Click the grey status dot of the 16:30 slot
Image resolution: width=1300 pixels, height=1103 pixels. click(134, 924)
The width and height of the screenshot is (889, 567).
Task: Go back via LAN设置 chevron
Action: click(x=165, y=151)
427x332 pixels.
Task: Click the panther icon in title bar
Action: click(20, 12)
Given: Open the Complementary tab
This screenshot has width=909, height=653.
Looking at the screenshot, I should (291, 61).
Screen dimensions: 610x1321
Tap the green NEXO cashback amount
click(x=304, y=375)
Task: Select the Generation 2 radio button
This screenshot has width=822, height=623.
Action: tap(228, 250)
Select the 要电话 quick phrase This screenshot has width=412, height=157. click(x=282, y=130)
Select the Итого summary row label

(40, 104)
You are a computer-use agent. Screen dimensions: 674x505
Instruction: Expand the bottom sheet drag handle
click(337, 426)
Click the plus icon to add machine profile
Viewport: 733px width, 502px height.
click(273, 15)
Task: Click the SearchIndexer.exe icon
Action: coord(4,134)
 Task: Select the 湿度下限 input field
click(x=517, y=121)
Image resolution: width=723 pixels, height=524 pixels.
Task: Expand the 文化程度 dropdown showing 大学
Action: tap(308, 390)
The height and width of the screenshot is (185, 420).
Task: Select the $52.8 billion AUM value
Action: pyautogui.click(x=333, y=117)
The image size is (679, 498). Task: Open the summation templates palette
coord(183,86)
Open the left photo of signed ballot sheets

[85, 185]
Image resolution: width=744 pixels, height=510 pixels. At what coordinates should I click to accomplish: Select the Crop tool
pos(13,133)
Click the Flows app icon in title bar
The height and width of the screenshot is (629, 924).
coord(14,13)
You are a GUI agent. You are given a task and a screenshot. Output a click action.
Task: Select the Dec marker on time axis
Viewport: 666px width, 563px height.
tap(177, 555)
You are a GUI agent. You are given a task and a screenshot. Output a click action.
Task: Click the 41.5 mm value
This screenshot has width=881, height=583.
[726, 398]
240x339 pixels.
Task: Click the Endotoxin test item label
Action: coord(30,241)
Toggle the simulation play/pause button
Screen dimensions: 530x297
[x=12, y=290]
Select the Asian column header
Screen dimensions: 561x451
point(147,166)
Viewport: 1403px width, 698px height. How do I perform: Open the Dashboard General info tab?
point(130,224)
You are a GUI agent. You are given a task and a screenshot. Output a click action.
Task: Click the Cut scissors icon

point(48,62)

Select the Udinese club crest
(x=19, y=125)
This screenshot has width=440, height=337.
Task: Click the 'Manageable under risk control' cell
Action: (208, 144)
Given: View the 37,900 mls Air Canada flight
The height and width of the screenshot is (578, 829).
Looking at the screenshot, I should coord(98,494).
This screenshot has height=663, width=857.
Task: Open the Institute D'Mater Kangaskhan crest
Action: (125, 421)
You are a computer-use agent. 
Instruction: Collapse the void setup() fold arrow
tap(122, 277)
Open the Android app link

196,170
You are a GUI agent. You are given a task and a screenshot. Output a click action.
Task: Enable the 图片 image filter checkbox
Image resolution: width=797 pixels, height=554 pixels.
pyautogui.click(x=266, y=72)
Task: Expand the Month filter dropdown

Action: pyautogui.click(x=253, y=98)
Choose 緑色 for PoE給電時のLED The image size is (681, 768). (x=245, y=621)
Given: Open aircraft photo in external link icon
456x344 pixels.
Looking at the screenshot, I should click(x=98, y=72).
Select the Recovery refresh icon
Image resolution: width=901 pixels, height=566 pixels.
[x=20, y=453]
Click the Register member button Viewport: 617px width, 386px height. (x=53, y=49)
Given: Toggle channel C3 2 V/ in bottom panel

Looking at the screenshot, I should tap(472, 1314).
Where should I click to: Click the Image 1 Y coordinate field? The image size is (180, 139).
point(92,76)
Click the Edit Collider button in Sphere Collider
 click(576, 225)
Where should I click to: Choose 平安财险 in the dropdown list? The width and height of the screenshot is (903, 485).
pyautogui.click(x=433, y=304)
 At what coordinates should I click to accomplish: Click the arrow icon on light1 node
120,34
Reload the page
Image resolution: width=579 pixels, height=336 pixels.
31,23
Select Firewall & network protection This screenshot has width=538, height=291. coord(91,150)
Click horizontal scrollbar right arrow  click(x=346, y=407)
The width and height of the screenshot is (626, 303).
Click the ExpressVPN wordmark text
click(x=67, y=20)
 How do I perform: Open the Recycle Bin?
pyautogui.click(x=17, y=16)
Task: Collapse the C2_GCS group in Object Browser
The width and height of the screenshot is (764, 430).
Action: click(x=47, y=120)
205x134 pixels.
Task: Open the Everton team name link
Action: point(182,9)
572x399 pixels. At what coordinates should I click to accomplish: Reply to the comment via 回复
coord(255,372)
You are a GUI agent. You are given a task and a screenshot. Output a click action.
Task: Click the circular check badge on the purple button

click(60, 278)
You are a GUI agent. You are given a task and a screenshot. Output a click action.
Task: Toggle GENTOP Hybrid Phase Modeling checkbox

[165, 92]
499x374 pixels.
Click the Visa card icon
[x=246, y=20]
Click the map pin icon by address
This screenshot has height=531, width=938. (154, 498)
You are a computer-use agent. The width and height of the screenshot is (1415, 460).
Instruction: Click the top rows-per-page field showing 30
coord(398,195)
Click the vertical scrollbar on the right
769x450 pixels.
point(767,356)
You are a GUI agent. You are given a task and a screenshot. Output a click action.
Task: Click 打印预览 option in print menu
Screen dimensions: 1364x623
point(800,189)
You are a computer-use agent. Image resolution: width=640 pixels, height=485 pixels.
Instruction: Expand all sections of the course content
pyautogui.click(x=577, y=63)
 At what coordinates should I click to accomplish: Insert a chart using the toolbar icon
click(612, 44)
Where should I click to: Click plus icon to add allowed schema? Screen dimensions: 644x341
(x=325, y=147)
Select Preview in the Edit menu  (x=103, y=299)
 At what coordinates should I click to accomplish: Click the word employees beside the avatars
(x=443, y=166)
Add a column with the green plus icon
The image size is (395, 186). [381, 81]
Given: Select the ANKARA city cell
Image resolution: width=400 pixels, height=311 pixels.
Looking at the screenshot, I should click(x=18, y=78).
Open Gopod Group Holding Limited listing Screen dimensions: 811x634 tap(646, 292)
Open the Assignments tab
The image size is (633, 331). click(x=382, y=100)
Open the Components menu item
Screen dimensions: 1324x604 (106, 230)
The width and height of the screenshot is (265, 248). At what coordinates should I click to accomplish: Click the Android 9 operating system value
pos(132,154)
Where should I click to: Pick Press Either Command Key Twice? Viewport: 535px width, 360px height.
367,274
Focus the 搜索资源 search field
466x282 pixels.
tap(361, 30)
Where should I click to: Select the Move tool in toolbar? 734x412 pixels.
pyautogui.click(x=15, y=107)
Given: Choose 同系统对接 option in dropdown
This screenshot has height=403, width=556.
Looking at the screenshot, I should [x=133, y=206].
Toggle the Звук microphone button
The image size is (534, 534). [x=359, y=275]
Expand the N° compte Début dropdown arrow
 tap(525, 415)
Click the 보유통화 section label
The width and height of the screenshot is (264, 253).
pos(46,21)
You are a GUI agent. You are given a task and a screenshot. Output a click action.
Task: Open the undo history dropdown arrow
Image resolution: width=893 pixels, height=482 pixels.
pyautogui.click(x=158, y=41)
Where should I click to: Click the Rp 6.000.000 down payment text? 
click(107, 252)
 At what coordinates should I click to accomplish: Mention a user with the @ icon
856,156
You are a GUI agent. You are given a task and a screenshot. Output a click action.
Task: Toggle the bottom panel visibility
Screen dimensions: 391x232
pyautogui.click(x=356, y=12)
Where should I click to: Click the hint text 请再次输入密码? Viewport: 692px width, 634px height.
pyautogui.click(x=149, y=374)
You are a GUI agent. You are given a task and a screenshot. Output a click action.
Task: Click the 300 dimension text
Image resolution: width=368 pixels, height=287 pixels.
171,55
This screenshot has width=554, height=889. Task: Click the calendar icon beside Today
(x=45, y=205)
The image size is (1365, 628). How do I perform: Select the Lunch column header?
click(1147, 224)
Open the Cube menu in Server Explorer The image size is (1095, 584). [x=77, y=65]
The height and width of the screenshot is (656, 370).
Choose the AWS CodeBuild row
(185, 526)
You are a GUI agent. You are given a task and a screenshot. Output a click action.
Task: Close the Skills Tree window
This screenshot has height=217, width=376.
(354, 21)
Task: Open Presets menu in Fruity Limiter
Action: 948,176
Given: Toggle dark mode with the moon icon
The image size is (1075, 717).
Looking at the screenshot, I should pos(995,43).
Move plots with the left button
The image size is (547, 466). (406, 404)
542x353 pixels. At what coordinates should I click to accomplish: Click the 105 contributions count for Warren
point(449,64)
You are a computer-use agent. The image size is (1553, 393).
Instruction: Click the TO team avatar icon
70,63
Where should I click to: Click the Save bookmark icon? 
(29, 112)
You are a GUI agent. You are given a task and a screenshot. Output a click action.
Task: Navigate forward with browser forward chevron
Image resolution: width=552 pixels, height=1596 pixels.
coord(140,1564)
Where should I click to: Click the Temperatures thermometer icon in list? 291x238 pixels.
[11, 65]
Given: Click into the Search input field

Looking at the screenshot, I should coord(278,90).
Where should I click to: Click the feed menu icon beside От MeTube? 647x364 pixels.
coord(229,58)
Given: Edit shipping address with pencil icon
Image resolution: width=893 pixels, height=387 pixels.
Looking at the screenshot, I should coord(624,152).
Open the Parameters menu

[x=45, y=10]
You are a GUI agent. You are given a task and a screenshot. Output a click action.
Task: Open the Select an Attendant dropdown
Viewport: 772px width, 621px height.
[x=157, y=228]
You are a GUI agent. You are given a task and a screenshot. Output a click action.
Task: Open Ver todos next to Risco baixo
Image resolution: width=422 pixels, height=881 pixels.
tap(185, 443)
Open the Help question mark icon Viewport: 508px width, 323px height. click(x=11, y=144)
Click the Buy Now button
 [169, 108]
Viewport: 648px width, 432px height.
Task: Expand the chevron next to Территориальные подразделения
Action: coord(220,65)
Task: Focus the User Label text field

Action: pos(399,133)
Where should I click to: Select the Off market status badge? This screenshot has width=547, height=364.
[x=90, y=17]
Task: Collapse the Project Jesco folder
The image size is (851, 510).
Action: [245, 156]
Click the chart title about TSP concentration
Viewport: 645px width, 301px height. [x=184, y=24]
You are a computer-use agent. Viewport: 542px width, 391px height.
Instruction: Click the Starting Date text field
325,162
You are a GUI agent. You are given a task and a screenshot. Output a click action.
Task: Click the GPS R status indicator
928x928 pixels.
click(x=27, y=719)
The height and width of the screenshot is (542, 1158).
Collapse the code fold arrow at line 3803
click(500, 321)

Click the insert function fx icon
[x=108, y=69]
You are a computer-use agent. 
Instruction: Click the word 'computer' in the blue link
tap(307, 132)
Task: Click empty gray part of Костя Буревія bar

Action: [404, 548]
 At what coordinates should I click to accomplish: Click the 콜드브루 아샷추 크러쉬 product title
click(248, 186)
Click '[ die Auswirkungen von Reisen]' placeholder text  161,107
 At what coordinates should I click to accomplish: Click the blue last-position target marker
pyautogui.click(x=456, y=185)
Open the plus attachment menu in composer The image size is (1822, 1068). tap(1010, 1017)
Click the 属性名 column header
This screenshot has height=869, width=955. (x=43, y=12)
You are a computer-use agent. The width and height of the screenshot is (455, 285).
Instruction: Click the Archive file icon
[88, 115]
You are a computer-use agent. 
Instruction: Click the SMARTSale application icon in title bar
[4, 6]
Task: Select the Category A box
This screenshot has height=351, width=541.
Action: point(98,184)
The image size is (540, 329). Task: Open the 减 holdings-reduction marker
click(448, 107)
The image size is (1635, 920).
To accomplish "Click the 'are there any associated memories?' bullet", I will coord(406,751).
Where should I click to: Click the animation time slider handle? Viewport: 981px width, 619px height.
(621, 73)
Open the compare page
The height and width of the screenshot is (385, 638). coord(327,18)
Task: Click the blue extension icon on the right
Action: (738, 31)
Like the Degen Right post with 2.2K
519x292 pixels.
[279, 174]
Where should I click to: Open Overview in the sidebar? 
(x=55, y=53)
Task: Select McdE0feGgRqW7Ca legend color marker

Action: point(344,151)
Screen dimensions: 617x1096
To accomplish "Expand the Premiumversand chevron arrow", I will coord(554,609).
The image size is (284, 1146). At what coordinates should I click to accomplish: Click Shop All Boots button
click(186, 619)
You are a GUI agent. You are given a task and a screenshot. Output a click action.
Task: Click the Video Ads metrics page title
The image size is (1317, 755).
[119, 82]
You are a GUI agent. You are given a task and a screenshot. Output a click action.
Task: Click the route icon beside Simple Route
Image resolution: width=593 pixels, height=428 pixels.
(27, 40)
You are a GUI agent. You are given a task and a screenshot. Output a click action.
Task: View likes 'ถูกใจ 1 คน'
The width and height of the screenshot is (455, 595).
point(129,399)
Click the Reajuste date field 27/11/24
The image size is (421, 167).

────────────────

**Problem to work on**
Respond with one number, the count of lines in the data that hold the string "scrollbar".

**Written response**
2